• EXERCISE DIRECTIONS: Please copy each line of the records below that includes the word "computer".

+--

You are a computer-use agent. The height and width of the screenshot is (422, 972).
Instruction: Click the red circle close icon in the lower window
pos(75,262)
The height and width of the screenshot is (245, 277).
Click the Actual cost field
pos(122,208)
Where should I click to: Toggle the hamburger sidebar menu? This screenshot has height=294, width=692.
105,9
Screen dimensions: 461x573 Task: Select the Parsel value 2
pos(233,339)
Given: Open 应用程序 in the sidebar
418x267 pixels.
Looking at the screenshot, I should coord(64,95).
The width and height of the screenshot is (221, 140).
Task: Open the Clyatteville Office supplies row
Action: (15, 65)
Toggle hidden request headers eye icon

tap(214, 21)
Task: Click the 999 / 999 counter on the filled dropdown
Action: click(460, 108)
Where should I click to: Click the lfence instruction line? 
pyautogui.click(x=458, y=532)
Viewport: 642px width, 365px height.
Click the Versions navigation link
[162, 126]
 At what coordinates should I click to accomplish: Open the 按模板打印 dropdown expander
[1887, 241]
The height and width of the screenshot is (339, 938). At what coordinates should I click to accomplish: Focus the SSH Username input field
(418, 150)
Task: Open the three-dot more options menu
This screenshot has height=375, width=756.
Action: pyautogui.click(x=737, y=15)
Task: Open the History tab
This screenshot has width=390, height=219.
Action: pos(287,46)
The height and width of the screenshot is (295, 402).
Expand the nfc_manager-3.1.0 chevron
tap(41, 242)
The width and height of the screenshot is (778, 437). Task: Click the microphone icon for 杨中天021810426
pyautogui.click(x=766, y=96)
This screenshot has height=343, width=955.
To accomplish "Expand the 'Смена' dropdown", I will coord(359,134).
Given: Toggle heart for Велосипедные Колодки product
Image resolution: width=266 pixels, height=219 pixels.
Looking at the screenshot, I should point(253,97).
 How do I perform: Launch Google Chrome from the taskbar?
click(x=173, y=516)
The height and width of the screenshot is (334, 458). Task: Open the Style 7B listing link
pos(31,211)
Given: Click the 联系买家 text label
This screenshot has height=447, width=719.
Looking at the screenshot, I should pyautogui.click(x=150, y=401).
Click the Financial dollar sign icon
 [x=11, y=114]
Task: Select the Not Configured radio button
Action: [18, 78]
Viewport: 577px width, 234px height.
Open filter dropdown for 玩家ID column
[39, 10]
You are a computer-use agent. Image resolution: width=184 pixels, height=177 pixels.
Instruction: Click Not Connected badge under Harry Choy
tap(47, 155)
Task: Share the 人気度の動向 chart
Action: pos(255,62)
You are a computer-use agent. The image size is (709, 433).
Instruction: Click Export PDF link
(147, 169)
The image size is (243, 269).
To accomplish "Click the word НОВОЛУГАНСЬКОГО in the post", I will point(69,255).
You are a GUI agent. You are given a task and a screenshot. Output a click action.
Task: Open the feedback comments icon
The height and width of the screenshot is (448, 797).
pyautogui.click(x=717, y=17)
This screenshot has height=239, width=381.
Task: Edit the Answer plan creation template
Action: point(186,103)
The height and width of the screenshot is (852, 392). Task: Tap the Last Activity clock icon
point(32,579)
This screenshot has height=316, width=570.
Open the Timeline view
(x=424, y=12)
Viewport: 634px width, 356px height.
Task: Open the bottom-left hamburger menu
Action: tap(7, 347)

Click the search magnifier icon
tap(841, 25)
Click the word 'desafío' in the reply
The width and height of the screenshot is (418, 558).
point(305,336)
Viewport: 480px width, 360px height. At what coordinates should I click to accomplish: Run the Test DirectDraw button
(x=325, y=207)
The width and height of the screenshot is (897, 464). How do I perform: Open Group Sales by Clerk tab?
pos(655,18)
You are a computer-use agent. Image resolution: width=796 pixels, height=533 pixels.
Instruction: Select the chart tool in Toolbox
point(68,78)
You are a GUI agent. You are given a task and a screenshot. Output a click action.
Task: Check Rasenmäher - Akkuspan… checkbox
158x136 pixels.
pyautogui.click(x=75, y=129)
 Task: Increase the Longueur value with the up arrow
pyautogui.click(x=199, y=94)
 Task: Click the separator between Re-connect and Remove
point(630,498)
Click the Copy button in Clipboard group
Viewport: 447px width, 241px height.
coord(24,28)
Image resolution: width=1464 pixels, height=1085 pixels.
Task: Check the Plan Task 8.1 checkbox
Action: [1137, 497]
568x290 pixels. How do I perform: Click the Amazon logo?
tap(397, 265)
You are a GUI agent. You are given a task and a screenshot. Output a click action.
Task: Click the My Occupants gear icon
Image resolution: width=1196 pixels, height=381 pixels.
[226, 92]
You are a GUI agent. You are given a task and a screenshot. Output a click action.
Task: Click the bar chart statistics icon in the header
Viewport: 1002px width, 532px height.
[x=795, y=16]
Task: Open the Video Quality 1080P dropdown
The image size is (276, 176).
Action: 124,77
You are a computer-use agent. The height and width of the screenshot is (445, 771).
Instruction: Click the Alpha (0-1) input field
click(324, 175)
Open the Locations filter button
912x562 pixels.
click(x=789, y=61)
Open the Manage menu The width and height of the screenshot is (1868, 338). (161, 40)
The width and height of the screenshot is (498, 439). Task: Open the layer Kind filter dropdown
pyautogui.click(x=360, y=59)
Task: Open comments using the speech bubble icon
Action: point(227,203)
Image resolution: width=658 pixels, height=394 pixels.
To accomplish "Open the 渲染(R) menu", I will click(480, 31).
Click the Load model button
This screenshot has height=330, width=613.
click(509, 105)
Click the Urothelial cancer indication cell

+--

• RESPONSE BOX:
You are a computer-use agent. The height and width of the screenshot is (422, 972).
You are a computer-use agent. Image resolution: width=184 pixels, height=177 pixels.
You are a computer-use agent. The image size is (709, 433).
You are a computer-use agent. Image resolution: width=796 pixels, height=533 pixels.
You are a computer-use agent. The height and width of the screenshot is (445, 771).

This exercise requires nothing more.